Start of Records
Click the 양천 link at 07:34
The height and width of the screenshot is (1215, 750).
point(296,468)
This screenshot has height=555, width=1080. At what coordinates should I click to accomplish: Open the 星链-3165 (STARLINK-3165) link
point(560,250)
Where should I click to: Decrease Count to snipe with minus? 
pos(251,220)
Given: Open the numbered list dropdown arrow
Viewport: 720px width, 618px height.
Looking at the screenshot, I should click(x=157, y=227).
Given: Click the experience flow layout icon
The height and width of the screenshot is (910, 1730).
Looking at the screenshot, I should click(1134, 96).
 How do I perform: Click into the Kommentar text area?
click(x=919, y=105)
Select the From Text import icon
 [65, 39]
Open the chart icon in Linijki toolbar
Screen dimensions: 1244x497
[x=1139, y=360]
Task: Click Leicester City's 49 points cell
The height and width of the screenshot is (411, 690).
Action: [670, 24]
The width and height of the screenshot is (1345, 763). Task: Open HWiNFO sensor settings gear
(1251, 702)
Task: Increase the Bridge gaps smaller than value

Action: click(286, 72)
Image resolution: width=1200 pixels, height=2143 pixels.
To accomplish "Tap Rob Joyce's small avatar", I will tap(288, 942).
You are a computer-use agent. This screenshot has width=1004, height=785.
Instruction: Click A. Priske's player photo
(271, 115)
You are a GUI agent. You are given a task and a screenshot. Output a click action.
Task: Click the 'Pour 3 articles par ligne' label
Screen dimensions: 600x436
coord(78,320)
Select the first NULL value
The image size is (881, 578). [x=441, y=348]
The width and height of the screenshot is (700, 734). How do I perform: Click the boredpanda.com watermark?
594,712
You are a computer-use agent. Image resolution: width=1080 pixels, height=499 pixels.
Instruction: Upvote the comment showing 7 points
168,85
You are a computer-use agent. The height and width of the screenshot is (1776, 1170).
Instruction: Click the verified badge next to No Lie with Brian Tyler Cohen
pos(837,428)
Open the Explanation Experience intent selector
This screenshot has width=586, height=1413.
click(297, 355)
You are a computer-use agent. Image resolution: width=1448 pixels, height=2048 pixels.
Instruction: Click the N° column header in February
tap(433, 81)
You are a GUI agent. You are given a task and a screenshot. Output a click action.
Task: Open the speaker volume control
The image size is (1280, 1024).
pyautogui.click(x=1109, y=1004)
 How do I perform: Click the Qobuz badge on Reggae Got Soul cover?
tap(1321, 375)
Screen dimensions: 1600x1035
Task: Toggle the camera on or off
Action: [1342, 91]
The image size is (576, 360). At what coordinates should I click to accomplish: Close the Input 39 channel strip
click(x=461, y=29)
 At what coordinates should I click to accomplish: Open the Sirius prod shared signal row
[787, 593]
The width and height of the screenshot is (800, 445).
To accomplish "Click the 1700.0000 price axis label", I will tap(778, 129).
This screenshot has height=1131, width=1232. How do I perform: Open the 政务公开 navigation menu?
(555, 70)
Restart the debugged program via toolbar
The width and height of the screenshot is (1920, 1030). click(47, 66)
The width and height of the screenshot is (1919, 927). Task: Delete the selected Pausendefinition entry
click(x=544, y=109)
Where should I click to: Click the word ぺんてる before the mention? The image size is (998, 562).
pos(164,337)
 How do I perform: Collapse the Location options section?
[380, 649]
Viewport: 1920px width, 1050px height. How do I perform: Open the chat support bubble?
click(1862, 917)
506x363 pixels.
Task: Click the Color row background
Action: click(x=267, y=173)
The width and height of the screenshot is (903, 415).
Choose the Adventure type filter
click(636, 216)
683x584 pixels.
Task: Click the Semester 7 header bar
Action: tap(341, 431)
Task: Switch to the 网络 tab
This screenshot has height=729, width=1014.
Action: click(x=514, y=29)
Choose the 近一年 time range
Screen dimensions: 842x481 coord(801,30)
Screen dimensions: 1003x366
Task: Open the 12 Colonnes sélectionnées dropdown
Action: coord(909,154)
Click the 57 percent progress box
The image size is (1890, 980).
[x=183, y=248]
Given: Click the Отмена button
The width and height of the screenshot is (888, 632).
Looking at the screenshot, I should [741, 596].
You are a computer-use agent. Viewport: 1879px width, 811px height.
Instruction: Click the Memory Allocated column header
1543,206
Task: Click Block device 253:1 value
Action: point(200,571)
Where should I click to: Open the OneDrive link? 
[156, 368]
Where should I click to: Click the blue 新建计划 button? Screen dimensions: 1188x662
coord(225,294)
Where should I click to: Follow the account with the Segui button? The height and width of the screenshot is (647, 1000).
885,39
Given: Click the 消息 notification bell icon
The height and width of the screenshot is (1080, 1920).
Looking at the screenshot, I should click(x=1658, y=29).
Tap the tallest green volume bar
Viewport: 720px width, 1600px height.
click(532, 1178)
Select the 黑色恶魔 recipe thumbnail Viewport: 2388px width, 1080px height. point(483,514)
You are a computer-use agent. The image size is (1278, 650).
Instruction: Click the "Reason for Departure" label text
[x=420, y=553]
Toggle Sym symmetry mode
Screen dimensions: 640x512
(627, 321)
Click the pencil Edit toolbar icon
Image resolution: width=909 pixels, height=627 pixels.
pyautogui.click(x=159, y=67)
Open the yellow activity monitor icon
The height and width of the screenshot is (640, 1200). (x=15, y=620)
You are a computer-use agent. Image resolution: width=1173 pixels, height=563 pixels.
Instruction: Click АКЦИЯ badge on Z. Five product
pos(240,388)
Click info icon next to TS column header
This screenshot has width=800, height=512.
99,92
End of Records
Brief
Nothing but the lines from the top of the records down to the line with "Task: Click Leicester City's 49 points cell" belongs in the answer; repeat them exactly.

Result of this exercise
Click the 양천 link at 07:34
The height and width of the screenshot is (1215, 750).
point(296,468)
This screenshot has height=555, width=1080. At what coordinates should I click to accomplish: Open the 星链-3165 (STARLINK-3165) link
point(560,250)
Where should I click to: Decrease Count to snipe with minus? 
pos(251,220)
Given: Open the numbered list dropdown arrow
Viewport: 720px width, 618px height.
Looking at the screenshot, I should click(x=157, y=227).
Given: Click the experience flow layout icon
The height and width of the screenshot is (910, 1730).
Looking at the screenshot, I should click(1134, 96).
 How do I perform: Click into the Kommentar text area?
click(x=919, y=105)
Select the From Text import icon
 [65, 39]
Open the chart icon in Linijki toolbar
Screen dimensions: 1244x497
[x=1139, y=360]
Task: Click Leicester City's 49 points cell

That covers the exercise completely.